Real scientists know that mechanistic science of genetic reductionism is inaccurate and flawed. Deeper research has led to the emergent field of epigenetics. Epigenetic mechanisms can edit the read out of a gene so as to create over 30,000 different variations of proteins for the same gene blueprint. Epigenetic describes how gene activity and cellular expression are regulated by information from the environment, not by the internal matter of DNA.

The limitation at a higher systems level is even more serious. Bt brinjal is being offered as a pest control solution. A gene for producing a toxin is being put into the plant, along with antibiotic resistance markers and viral promoters. This is like using an earth-mover to make a hole in the wall of your house for hanging up a painting. Like the earth-mover will destroy the wall, the transgenic transformation will disrupt the metabolism and self regulatory processes of the organism.

Genetic engineering is ‘high tech’ like the earth-mover, but it is also crude tech for the sensitive task of maintaining the ecological fabric of agriculture to control pests. Pests are controlled through biodiversity, through organic practices which build resilience to pests and disease. In Andhra Pradesh, a government project for non-pesticide management has covered 14 lakh acres.

The scientific alternative to the crude tech of putting toxic genes into our food is agro ecology. The International Assessment on Agricultural Science and Technology Development has recognised from a global survey of peer reviewed studies that agro ecology based systems outperform farming systems using genetic engineering.

Epigenetics and agro ecology are the sciences for the future. Reductionist biology is a primitive science of the past.

Our decisions about food and agriculture need to be based on the best of science, not the worst of science. They definitely should not be based on a crude technology parading as science.

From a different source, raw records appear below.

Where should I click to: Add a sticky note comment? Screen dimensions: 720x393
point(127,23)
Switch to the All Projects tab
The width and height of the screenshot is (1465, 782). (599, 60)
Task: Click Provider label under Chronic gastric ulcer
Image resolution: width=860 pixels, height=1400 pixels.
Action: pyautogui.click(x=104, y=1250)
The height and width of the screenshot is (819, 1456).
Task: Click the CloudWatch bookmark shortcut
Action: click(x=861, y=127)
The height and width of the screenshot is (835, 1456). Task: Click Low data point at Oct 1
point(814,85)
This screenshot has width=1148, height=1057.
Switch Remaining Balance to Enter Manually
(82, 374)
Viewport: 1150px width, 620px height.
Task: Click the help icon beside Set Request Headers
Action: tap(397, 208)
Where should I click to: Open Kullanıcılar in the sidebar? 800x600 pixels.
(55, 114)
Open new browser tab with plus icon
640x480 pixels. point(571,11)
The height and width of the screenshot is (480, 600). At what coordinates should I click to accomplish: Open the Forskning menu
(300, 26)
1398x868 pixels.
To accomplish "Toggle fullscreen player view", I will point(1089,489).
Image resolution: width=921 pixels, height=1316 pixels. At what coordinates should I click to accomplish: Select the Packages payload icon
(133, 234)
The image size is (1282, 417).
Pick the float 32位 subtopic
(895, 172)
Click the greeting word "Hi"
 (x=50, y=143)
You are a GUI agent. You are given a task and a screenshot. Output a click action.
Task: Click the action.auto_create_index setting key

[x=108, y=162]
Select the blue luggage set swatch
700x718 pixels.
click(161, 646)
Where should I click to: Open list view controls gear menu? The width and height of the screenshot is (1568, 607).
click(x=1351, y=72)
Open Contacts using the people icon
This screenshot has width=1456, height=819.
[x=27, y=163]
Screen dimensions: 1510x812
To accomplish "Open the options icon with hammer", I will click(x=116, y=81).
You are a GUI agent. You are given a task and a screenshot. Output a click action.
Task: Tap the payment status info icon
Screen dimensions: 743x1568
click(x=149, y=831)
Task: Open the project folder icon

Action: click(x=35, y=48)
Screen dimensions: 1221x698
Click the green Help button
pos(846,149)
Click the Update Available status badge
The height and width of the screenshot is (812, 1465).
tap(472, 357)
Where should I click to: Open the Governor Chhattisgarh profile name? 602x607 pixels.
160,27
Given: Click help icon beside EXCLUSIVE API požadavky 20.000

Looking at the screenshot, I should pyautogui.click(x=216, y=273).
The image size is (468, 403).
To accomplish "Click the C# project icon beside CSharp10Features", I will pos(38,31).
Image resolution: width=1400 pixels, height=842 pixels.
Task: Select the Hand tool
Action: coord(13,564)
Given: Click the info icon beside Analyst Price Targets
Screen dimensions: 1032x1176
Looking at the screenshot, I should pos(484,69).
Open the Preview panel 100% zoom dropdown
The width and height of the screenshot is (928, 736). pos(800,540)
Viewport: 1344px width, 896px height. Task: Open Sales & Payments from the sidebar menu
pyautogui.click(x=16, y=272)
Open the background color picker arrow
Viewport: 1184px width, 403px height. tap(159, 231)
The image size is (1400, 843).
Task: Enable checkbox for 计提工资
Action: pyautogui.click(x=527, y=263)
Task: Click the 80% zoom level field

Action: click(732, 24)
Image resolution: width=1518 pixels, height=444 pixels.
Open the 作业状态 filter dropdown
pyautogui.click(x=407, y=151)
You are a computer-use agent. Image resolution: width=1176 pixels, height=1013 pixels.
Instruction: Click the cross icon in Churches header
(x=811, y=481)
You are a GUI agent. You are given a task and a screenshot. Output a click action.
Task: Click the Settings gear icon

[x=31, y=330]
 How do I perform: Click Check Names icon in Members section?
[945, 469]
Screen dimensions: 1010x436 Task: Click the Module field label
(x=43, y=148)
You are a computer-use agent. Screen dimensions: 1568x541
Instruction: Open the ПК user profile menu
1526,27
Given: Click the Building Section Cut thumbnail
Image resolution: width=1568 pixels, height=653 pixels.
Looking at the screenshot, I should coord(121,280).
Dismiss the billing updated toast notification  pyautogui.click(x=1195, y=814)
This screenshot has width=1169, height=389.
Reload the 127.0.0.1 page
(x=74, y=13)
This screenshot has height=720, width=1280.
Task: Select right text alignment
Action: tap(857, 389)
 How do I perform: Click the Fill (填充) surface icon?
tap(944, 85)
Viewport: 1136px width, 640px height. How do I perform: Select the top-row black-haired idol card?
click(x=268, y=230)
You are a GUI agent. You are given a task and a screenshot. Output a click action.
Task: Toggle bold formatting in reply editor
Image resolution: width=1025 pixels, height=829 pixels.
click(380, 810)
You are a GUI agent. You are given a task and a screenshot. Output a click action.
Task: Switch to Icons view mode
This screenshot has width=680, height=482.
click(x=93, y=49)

Because we are what we eat, and food enters our bodies, citizens must have a choice about what they eat. The democratisation of science and decision making has become an imperative. All human beings are knowing subjects and in a democracy people’s choices must count.

That is why the public hearings on Bt brinjal were a democratic imperative. Those who say our food choices must be left to biotech technicians are working against both science and democracy.